● PROBLEM TO WORK ON: Only certain lines below are wanted: those starting at the line containing "Open the history clock icon" and ending at the line containing "Tick the publication selection checkbox", both included, each retyped exactly.

● EXERCISE INPUT:
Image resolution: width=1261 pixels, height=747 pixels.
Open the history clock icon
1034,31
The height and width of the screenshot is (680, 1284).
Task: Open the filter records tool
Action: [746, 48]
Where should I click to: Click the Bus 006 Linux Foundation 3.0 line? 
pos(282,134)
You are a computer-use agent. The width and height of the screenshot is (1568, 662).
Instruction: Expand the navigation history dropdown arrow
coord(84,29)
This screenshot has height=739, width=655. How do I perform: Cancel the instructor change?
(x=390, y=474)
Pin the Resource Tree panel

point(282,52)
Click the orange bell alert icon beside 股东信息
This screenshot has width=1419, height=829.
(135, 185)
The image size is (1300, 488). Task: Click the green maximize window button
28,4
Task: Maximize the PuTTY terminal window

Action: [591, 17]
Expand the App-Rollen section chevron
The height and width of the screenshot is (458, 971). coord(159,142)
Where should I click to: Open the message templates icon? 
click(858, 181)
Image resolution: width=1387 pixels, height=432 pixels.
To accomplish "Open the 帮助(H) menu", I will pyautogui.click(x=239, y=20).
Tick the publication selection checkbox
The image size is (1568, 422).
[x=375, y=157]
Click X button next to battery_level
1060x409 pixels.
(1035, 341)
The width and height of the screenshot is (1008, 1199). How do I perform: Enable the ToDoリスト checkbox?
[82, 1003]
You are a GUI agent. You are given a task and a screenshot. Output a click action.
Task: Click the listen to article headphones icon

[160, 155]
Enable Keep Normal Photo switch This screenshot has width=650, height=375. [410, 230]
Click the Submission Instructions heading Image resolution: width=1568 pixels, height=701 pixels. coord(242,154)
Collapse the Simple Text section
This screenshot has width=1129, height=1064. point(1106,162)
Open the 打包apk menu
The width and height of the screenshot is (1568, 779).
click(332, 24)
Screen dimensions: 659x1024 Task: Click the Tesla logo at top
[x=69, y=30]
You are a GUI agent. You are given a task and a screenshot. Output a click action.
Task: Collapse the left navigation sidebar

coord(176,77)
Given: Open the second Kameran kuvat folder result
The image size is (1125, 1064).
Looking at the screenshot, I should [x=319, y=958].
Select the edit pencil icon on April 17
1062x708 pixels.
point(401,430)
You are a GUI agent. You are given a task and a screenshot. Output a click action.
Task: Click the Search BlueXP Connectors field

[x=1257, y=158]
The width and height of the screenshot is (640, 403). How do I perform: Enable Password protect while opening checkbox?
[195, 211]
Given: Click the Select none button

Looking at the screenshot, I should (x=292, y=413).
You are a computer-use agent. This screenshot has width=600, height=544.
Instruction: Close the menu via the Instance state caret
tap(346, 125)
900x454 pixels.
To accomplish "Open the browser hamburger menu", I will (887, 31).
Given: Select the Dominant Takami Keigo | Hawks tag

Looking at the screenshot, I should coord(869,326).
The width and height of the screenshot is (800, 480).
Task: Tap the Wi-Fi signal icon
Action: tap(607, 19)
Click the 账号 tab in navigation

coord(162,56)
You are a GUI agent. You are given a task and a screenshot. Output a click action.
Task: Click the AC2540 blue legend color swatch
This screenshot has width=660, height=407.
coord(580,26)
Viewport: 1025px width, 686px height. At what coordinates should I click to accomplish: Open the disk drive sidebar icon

● TASK OUTPUT:
Open the history clock icon
1034,31
The height and width of the screenshot is (680, 1284).
Task: Open the filter records tool
Action: [746, 48]
Where should I click to: Click the Bus 006 Linux Foundation 3.0 line? 
pos(282,134)
You are a computer-use agent. The width and height of the screenshot is (1568, 662).
Instruction: Expand the navigation history dropdown arrow
coord(84,29)
This screenshot has height=739, width=655. How do I perform: Cancel the instructor change?
(x=390, y=474)
Pin the Resource Tree panel

point(282,52)
Click the orange bell alert icon beside 股东信息
This screenshot has width=1419, height=829.
(135, 185)
The image size is (1300, 488). Task: Click the green maximize window button
28,4
Task: Maximize the PuTTY terminal window

Action: [591, 17]
Expand the App-Rollen section chevron
The height and width of the screenshot is (458, 971). coord(159,142)
Where should I click to: Open the message templates icon? 
click(858, 181)
Image resolution: width=1387 pixels, height=432 pixels.
To accomplish "Open the 帮助(H) menu", I will pyautogui.click(x=239, y=20).
Tick the publication selection checkbox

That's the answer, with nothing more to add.